The Nigerian people were disappointed to see the clause rejected when it was time to vote on whether or not the amendment should be approved.Although the Senate had promised to reconsider it in the next constitution amendment, the failure of that devolution of power clause has become a major stain on the record of the upper chamber particularly in the promotion of democracy
Another clear setback for democracy in the Senate is the April 18, 2018 invasion of its chamber by some thugs leading to the stealing of the mace and beating of some critical staff of the parliament.Although the leadership of the National Assembly is conducting a comprehensive investigation to unravel the circumstances surrounding the ugly development, it has attracted condemnations across the country.
Many have equally blamed the development on the “dirty politics” played by the present crop of lawmakers in the Senate. Others see the Senate as still being haunted by the politics of its birth.But critical stakeholders in Nigeria’s democracy did not waste time in condemning the invasion of the upper chamber and the stealing of the mace.
Saraki, former Vice President Atiku Abubakar and the main opposition Peoples Democratic Party (PDP) described the incident as a direct assault on the legislature and bold attempt to truncate Nigeria’s democracy.Saraki commended the swift reaction by the leadership and members of the House of Representatives in demonstrating their solidarity with the red chamber; an action which he noted had sent a strong signal that enemies of democracy and those who want to undermine the legislature would resisted by all parliamentarians.

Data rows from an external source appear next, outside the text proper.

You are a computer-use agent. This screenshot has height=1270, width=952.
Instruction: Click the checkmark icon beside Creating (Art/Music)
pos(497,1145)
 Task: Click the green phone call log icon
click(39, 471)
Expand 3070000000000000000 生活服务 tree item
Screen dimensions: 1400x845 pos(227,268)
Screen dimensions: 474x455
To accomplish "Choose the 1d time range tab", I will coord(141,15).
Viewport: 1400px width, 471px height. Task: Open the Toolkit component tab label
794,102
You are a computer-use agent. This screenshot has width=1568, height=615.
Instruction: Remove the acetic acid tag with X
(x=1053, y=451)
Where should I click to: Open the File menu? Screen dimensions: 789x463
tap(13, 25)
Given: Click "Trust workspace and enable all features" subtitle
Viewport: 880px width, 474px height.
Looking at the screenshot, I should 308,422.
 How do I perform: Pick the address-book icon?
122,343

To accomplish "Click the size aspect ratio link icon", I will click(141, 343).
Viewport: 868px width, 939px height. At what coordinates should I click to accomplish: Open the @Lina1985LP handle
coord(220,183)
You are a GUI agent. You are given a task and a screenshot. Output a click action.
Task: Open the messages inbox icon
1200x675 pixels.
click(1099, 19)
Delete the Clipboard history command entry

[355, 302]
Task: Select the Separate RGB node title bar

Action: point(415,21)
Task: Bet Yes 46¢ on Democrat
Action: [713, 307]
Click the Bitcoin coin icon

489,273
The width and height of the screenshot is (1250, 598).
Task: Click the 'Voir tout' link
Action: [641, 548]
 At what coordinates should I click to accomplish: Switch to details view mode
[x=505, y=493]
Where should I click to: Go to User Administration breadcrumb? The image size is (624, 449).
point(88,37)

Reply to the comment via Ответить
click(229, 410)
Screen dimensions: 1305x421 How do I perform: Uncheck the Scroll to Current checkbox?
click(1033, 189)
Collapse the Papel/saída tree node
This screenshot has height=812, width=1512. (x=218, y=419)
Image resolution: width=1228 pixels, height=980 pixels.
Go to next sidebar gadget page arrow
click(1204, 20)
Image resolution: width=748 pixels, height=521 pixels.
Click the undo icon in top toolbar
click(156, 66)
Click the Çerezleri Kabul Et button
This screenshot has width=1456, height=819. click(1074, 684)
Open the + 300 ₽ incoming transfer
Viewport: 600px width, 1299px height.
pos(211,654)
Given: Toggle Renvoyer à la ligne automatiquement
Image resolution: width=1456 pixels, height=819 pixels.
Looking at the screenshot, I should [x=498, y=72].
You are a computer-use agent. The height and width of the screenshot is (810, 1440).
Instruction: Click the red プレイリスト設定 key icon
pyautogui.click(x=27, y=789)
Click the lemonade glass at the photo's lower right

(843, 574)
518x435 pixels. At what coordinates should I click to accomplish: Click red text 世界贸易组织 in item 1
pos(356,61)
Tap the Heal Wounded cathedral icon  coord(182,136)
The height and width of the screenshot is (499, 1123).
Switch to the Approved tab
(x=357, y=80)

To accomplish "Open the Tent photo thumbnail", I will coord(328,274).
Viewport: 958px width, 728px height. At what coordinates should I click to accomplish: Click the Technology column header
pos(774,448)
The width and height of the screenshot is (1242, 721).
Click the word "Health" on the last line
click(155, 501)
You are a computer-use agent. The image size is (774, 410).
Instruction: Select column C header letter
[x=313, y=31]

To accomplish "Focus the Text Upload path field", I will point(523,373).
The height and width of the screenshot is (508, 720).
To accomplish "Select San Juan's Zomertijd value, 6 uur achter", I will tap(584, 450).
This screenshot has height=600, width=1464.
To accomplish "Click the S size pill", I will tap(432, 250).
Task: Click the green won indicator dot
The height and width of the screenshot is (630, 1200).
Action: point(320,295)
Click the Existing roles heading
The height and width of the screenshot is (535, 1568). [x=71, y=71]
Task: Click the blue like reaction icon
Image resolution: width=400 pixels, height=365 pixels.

“With the way the Senate has defied those seeking to undermine it, we have sent out a strong signal that we are always ready to defend our constitutional mandate and nothing will deter us from this.”Abubakar described the attack as a dangerous precedent and an assault on Nigeria’s democracy by anti-democratic elements.“I am utterly embarrassed, shocked and outraged by this ugly development because it is not only a threat to a major democratic institution, but also represents a grave danger to the survival of our democracy.”
Also reacting, the Peoples Democratic Party described the invasion of the Senate and seizure of the mace as an attack on the legislature.
The party said the incident had been emboldened by a series of interferences and direct attacks by the All Progressives Congress (APC) and the Buhari Presidency on the institution of the National Assembly, particularly the Senate.“Is it not strange that a legislative day appointed to further deliberate on the re-ordering of sequence of election will be the day that strange elements would invade the National Assembly, particularly, the hallowed chambers of the Senate, to disrupt legislative proceeding and seize the mace? “It queried.”
The PDP noted that it was equally strange that security was compromised in the National Assembly to pave the way for the invasion just as it pointed out that the parliament, all over the world, is the bastion of democracy, without which government becomes totalitarian.